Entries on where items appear
^^^^^^^^

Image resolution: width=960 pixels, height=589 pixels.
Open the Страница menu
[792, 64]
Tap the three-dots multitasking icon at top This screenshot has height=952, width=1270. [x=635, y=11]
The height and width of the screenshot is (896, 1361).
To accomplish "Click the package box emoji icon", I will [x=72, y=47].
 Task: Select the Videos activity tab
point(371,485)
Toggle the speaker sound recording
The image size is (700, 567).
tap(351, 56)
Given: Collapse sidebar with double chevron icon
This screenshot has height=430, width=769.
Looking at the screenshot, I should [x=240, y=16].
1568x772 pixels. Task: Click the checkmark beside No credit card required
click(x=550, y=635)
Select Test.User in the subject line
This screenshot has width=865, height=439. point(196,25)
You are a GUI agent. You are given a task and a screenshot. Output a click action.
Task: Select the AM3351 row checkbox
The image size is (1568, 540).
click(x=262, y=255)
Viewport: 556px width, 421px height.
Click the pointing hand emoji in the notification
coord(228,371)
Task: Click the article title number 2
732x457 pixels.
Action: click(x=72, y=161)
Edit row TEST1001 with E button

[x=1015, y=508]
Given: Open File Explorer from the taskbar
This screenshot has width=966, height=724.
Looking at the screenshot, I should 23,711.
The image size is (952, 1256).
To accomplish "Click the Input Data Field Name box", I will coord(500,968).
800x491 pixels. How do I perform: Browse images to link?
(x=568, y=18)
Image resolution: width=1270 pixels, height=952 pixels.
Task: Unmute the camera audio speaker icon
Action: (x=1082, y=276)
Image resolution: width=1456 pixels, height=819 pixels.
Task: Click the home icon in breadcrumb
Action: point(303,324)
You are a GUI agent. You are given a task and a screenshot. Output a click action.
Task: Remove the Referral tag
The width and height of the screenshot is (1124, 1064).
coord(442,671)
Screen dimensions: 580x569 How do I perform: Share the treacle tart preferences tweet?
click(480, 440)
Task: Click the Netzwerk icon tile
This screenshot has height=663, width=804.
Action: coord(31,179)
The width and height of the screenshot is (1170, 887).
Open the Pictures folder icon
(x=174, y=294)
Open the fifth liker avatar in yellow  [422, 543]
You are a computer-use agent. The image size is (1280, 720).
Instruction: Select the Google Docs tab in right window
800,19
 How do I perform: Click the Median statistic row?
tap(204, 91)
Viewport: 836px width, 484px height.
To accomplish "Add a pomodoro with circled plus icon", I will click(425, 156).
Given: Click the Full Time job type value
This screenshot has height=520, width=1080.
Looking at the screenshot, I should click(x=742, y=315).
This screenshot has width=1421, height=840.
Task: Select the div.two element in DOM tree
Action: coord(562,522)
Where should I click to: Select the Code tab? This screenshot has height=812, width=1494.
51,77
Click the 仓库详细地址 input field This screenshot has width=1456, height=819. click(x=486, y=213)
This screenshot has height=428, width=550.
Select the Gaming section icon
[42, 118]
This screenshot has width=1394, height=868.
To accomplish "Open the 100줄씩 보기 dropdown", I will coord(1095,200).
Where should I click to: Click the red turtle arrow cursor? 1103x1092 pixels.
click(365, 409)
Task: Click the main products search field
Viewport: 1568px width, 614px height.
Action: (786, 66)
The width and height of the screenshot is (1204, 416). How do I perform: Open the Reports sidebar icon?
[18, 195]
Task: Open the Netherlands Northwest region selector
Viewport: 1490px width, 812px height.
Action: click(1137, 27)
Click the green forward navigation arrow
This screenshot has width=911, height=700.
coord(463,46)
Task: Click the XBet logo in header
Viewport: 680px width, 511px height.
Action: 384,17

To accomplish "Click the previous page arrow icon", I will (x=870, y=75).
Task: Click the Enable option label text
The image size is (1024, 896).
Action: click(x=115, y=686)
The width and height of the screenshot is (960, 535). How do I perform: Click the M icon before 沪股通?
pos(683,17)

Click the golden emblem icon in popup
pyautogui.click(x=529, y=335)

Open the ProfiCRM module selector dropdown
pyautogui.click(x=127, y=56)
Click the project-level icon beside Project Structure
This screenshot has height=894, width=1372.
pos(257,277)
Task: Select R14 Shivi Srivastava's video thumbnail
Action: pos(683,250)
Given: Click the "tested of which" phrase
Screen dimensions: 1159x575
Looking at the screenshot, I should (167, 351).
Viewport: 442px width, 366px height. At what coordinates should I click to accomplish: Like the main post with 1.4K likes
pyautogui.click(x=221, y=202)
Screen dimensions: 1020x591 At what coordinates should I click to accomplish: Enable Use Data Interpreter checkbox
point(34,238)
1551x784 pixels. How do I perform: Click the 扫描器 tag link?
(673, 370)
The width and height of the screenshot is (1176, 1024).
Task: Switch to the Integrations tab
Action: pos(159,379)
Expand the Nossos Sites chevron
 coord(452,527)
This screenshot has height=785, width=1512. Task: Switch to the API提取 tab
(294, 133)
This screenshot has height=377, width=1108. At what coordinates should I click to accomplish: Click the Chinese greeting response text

^^^^^^^^

== TASK DIRECTIONS ==
Rewrite the records from the start through the line containing "will [x=72, y=47].", both ends included, requests too. Rescale every coordinate in the answers by multiplying it by 1.45 and rounding to a whole number, with halves rounded up.

== SOLUTION ==
Image resolution: width=960 pixels, height=589 pixels.
Open the Страница menu
[1148, 93]
Tap the three-dots multitasking icon at top This screenshot has height=952, width=1270. [x=921, y=16]
The height and width of the screenshot is (896, 1361).
To accomplish "Click the package box emoji icon", I will [x=104, y=68].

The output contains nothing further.